Let's systematically test different speeds ($$v$$) within the given range (10 mi/h to 75 mi/h) and calculate the corresponding gas mileage ($$g$$) using the provided formula. This will help us observe when the mileage reaches 30 milgal or higher.
* **For speed $$v = 10$$ mi/h:**
$$g = 10 + (0.9 \times 10) - (0.01 \times 10 \times 10)$$
$$g = 10 + 9 - (0.01 \times 100)$$
$$g = 10 + 9 - 1$$
$$g = 18$$ milgal. (This is less than 30 milgal.)
* **For speed $$v = 20$$ mi/h:**
$$g = 10 + (0.9 \times 20) - (0.01 \times 20 \times 20)$$
$$g = 10 + 18 - (0.01 \times 400)$$
$$g = 10 + 18 - 4$$
$$g = 24$$ milgal. (This is less than 30 milgal.)
* **For speed $$v = 30$$ mi/h:**
$$g = 10 + (0.9 \times 30) - (0.01 \times 30 \times 30)$$
$$g = 10 + 27 - (0.01 \times 900)$$
$$g = 10 + 27 - 9$$
$$g = 28$$ milgal. (This is less than 30 milgal.)
* **For speed $$v = 40$$ mi/h:**
$$g = 10 + (0.9 \times 40) - (0.01 \times 40 \times 40)$$
$$g = 10 + 36 - (0.01 \times 1600)$$
$$g = 10 + 36 - 16$$
$$g = 30$$ milgal. (This meets the condition of 30 milgal or better.)
* **For speed $$v = 50$$ mi/h:**
$$g = 10 + (0.9 \times 50) - (0.01 \times 50 \times 50)$$
$$g = 10 + 45 - (0.01 \times 2500)$$
$$g = 10 + 45 - 25$$
$$g = 30$$ milgal. (This also meets the condition of 30 milgal or better.)
* **For speed $$v = 60$$ mi/h:**
$$g = 10 + (0.9 \times 60) - (0.01 \times 60 \times 60)$$
$$g = 10 + 54 - (0.01 \times 3600)$$
$$g = 10 + 54 - 36$$
$$g = 28$$ milgal. (This is less than 30 milgal.)
* **For speed $$v = 70$$ mi/h:**
$$g = 10 + (0.9 \times 70) - (0.01 \times 70 \times 70)$$
$$g = 10 + 63 - (0.01 \times 4900)$$
$$g = 10 + 63 - 49$$
$$g = 24$$ milgal. (This is less than 30 milgal.)

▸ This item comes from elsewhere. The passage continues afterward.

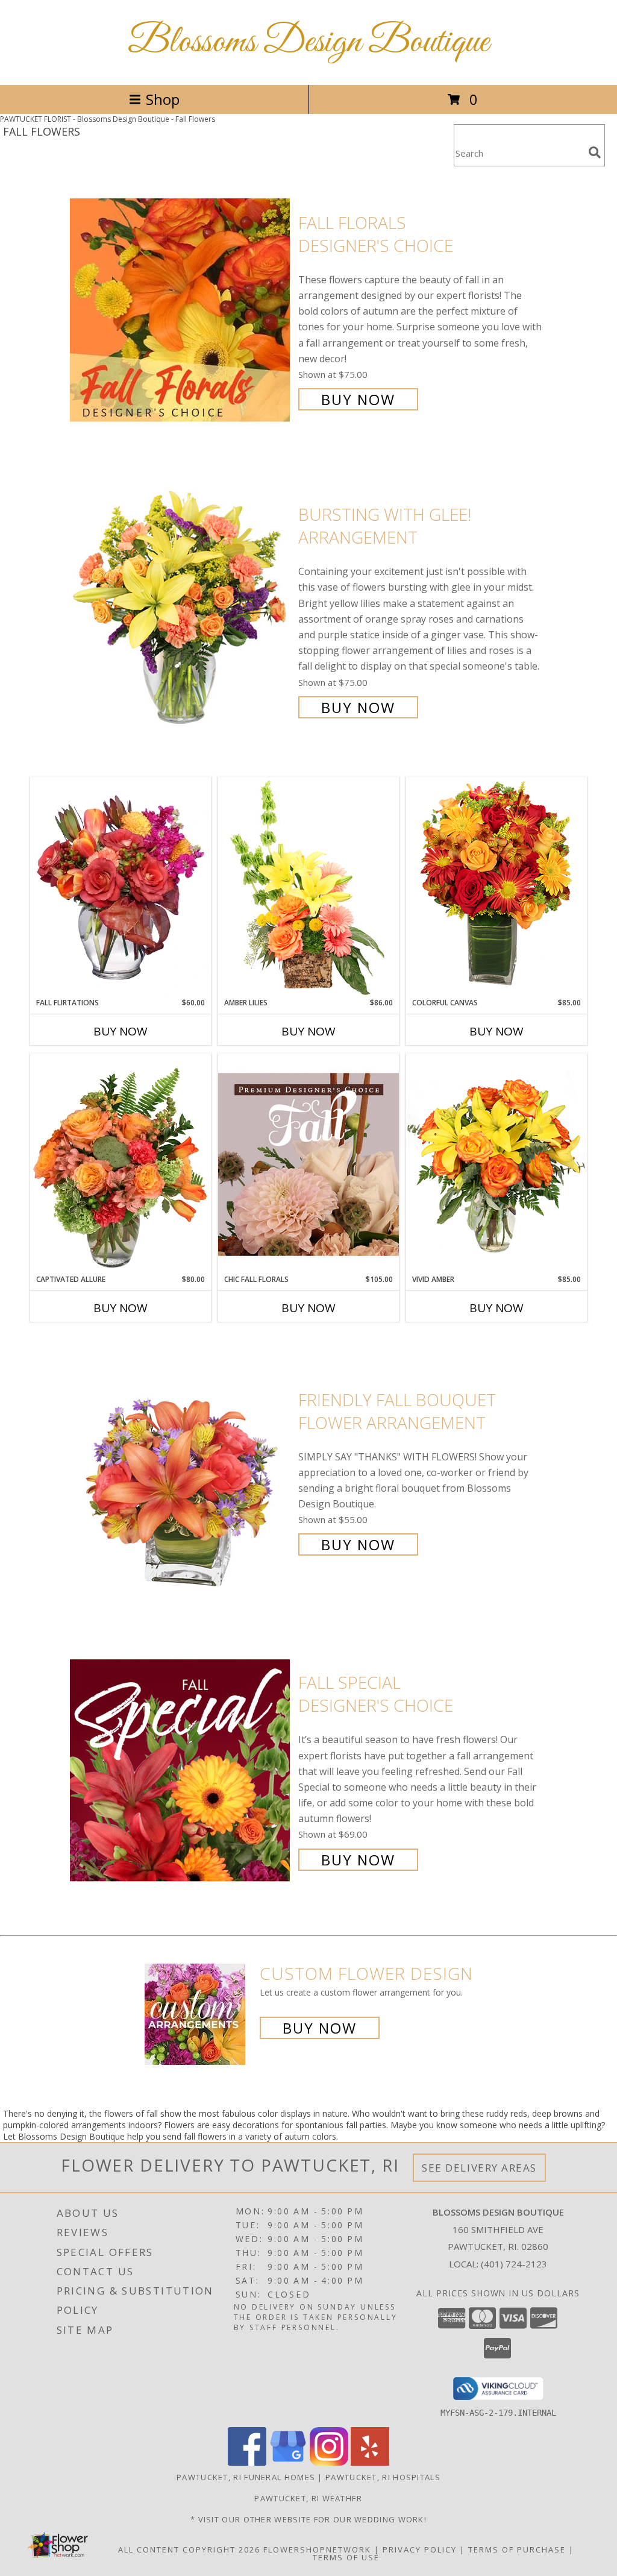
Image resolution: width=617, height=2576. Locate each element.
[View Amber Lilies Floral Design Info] (308, 887)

**step4** Identifying the range of speeds

From our calculations in Step 3, we can observe that the mileage is 30 milgal exactly when the speed is 40 mi/h, and also exactly when the speed is 50 mi/h. For speeds between 40 mi/h and 50 mi/h (for example, if $$v = 45$$ mi/h, then $$g = 10 + 0.9(45) - 0.01(45 \times 45) = 10 + 40.5 - 20.25 = 30.25$$ milgal), the mileage is greater than 30 milgal. For speeds lower than 40 mi/h or higher than 50 mi/h (within the given operational range of 10 to 75 mi/h), the mileage drops below 30 milgal.
Therefore, the vehicle's mileage is 30 milgal or better when the speed is between 40 mi/h and 50 mi/h, including 40 mi/h and 50 mi/h.

**step5** Final Answer

The range of speeds for which the vehicle's mileage is 30 milgal or better is from 40 mi/h to 50 mi/h.